▸ **Given passage**:

- Born: Claire Howell Gold Coast, Australia
- Origin: Gold Coast, Australia, Australia
- Genres: Pop;
- Occupations: Singer; songwriter;
- Instrument: Vocals
- Years active: 2016–present
- Label: EMI Music Australia
- Website: www.emimusic.com.au/charley/

= Charley (singer) =

Australian pop singer

Claire Howell (born 16 September 1997), professionally known as Charley, is a Sydney-based, Australian singer and songwriter. She is best known for entering The Voice Australia in 2016 and 2017 and for winning the Vanda & Young Global Songwriting Competition Unpublished Australasian Songwriter Award/ Emerging Songwriter Prize in 2022 and 2024.

==Early life==
Howell grew up in a musical family on the Gold Coast, Australia.

==Career==
===The Voice===
In 2016, Howell auditioned for season five of The Voice Australia, and chose to sing coach Jessie J's "Who You Are" in her blind audition, where she received a four chair turn and joined team Jessie J. She was defeated in the first of the Battle rounds.

The Voice performances and results (2016)
| Episode | Song | Original Artist | Result |
| Audition | "Who You Are" | Jessie J | Through to battle rounds |
| Battle Rounds | "Unconditionally" | Katy Perry | eliminated |

In 2017, Howell returned for season six of The Voice Australia and sang coach Seal's "Crazy" for her blind audition. After another four chair turn, Howell coach team Delta Goodrem and made it to the last of the live shows before being eliminated in 9th or 10th place.

The Voice performances and results (2017)

▸ **Prompt A**:
In the text about the singer Charley, what two things does it say she is best known for? Answer in one to three sentences.

Target position records
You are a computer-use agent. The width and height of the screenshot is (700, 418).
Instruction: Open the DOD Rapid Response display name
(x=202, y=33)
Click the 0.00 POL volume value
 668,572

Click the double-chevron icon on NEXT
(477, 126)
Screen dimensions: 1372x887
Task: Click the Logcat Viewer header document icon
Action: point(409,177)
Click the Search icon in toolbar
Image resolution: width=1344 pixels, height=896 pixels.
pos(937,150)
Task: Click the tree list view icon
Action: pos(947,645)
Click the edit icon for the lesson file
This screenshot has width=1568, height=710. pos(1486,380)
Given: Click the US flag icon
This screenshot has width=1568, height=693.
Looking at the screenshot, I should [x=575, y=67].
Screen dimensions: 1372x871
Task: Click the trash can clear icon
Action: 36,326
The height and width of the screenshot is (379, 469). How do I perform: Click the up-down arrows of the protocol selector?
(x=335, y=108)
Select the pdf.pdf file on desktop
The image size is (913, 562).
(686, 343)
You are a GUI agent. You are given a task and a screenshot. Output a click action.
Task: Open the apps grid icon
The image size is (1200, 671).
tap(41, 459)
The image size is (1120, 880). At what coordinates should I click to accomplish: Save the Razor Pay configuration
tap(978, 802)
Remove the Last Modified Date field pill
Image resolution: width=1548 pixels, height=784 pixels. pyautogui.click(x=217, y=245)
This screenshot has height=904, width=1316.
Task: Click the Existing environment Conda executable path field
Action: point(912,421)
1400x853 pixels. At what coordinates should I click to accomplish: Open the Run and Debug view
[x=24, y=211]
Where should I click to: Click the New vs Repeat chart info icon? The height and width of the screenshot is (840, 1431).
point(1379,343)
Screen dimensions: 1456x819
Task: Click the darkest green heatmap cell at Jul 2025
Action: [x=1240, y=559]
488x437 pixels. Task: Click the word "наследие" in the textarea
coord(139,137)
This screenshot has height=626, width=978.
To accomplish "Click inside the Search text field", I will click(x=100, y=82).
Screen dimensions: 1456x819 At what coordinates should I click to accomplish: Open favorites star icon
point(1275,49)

▸ **Prompt B**:
Count the lines of the listing that contain the string "pixels". Reply with the number only.

▸ **Result A**:
She is best known for entering The Voice Australia in 2016 and 2017. She is also known for winning the Vanda & Young Global Songwriting Competition Unpublished Australasian Songwriter Award/Emerging Songwriter Prize in 2022 and 2024.

▸ **Result B**:
4